The inner germ layer undergoes a number of changes in the cellular composition, then the following formations are isolated from it: in the area of \u200b\u200bthe middle part of its roof - the notochordal plate, from which the chord rudiment is formed; in the region of the lateral parts of the roof of the primary intestine - pocket-like protrusions, which then separate from the wall of the primary intestine. The cellular material of the detached pocket-like protrusions of the primary intestine fills the primary body cavity (located between the ectoderm and endoderm) and represents the rudiment of the middle germ layer (mesoderm). In the center of the isolated area, there is a space laced from the cavity of the primary intestine, which is the secondary cavity of the body. The remaining part of the primary endoderm (the bottom of the primary intestine) forms the intestinal tube, which is the rudiment of the secondary (final) intestine and from which the intestinal epithelium subsequently arises.

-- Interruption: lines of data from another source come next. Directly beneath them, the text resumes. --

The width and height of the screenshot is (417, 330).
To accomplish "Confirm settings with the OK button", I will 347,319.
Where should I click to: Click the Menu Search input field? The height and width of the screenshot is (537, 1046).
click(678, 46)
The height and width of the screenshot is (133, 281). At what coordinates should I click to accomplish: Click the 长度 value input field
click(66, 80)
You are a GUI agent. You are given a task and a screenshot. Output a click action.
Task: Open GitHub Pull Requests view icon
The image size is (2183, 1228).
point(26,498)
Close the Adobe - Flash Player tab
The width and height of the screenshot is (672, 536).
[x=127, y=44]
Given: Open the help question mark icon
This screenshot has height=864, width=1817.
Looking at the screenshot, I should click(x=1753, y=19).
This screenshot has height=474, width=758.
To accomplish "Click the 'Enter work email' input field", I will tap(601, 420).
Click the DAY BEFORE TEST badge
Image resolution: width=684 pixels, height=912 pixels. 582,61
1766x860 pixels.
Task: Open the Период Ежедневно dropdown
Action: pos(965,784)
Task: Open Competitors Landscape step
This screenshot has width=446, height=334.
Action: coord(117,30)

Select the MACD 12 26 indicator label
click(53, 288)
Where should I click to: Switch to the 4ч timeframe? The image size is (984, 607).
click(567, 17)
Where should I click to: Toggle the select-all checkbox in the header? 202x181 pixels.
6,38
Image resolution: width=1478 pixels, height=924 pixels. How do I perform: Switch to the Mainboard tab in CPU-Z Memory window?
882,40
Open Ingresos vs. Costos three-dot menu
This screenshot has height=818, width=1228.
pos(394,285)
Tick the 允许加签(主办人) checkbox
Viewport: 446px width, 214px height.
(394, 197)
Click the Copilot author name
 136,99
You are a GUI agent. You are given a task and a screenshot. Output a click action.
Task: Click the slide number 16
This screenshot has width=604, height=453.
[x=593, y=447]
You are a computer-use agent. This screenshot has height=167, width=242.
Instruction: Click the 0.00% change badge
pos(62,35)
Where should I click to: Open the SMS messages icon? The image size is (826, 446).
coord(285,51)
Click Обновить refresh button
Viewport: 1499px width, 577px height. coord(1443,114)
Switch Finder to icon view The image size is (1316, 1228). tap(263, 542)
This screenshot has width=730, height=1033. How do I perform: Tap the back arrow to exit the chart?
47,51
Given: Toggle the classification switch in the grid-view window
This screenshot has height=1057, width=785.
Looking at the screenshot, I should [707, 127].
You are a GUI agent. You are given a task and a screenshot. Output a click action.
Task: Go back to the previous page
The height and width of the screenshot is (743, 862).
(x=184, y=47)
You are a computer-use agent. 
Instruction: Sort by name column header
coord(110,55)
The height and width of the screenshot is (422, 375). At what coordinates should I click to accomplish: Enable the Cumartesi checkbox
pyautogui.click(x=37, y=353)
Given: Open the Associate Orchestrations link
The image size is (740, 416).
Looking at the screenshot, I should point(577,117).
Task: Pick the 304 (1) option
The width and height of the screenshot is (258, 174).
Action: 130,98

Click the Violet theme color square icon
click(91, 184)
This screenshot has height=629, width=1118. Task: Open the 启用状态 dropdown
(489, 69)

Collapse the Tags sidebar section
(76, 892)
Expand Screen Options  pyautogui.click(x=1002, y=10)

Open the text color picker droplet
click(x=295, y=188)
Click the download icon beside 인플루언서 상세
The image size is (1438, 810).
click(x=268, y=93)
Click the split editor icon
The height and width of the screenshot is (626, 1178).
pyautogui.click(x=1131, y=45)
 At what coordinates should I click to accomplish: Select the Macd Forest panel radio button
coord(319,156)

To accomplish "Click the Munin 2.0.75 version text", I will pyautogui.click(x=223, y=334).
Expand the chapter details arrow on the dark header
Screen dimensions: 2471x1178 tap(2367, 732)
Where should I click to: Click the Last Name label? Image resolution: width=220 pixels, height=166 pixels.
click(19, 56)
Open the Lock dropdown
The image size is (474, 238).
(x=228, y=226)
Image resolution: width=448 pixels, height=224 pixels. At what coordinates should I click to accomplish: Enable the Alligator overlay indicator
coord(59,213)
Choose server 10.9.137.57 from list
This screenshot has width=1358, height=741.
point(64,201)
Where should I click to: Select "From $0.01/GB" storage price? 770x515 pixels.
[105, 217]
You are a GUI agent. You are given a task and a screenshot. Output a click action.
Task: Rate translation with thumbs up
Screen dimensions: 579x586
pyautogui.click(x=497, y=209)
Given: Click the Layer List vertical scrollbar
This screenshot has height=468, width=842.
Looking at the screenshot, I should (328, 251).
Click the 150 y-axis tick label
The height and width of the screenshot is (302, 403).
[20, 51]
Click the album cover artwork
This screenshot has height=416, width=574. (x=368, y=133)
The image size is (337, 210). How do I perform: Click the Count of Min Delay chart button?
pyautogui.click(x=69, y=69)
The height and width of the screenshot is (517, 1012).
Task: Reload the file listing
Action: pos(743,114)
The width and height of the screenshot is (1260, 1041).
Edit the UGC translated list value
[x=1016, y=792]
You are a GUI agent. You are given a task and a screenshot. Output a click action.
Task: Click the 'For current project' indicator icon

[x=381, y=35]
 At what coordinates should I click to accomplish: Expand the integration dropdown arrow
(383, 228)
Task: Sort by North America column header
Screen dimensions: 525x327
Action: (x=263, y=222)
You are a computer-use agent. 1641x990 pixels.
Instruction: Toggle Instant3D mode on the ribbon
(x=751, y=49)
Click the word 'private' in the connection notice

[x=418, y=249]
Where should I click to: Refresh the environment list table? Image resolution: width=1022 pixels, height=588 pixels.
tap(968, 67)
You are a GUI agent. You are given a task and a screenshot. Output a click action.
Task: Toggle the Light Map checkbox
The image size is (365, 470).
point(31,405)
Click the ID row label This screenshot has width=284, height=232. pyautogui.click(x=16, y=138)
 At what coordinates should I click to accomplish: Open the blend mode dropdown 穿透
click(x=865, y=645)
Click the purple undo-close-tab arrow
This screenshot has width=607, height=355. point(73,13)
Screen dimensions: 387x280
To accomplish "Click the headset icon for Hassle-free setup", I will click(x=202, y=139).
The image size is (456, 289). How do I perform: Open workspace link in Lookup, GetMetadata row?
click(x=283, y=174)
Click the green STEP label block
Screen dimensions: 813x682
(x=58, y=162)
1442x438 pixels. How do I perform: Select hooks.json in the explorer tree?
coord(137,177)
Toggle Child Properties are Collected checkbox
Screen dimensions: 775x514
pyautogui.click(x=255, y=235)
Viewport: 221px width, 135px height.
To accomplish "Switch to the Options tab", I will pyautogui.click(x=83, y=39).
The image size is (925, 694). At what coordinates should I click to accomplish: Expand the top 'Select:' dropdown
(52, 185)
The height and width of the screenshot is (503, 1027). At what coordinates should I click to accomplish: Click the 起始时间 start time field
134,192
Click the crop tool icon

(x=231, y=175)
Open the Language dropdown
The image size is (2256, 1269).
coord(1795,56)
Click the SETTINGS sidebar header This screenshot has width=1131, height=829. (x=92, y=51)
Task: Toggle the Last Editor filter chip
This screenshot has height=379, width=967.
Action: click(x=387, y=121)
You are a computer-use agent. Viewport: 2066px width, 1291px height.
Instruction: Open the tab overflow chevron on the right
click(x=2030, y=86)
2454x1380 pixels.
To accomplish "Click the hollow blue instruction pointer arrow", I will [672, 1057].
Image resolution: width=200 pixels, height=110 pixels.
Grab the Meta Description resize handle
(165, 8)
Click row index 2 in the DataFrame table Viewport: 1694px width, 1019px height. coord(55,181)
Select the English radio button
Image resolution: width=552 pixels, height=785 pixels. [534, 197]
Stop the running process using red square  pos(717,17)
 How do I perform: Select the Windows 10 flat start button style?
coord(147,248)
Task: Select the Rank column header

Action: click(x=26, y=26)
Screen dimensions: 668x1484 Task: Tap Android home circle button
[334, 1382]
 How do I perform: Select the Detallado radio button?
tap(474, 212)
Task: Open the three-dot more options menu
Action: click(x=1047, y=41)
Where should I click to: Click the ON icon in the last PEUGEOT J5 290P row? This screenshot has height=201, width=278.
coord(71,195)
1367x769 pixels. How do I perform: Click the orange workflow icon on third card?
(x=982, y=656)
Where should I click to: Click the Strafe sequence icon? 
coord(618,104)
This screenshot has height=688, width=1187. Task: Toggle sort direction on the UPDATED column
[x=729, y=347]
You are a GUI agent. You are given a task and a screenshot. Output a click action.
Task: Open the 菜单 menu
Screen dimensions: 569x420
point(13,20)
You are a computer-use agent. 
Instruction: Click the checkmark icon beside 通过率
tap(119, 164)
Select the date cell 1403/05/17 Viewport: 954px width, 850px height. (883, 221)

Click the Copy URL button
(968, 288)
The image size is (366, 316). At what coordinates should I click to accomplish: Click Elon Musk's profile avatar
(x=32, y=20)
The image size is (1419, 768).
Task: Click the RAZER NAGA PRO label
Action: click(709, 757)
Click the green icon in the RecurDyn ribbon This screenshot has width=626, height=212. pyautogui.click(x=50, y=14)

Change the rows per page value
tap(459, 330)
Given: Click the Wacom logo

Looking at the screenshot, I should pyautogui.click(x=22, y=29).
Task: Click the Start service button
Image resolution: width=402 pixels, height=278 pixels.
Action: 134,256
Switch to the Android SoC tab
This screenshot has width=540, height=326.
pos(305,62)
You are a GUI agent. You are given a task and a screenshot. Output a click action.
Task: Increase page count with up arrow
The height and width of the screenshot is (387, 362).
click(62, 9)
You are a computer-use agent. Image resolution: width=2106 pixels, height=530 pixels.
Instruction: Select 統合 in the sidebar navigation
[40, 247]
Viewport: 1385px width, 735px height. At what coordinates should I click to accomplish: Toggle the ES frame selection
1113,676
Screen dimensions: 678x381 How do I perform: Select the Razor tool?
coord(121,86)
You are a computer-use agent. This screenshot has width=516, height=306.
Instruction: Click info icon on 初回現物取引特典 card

Thus, by the end of gastrulation, during the period of separation of the rudiments of organs and tissues, the neural tube is located on the dorsal side of the embryo in the middle position, and under it the notochord and the intestinal tube are successively located. The bilateral symmetry is finally revealed. Mesodermal pockets appear. The rudiments of the mesoderm with cavities inside them grow on the right and left into the gap between the skin ectoderm and the intestinal tube and unite under the latter. At the same time, the mesoderm, stretched along the body between the skin ectoderm, on the one hand, and the notochord and intestinal tube, on the other hand, is divided into a number of separate sections (segments) located along the length of the body next to each other. The left and right mesodermal pockets are segmented. At the same time, each mesodermal sac divides throughout its entire length into a dorsal section (somite) and a ventral section (splanchnotome). Somites lose their cavity, become dense and serve as the starting material for the trunk muscles. Splanchnotomes preserve the cavity. They remain separated from each other for some time (as a result of segmentation), and then the isolated cavities enclosed in separate splanchnotomes merge, so that a single coelomic cavity is formed for all segments of the body (secondary cavity of the body, coelom). The material of the walls of splanchnotomes is the starting material of the epithelial lining of the secondary body cavity*.
* (The secondary body cavity (as a whole) arises in the thickness of the middle germ layer. Various cavities are formed from it in the process of embryonic development. In humans, these are, in particular, the peritoneal and pleural cavities and the pericardial cavity. The primary body cavity (blastocoel) disappears during gastrulation and mesoderm formation.)
The development of the lancelet larva ends with the appearance of the mouth and anus, gill slits, the formation of organs, etc.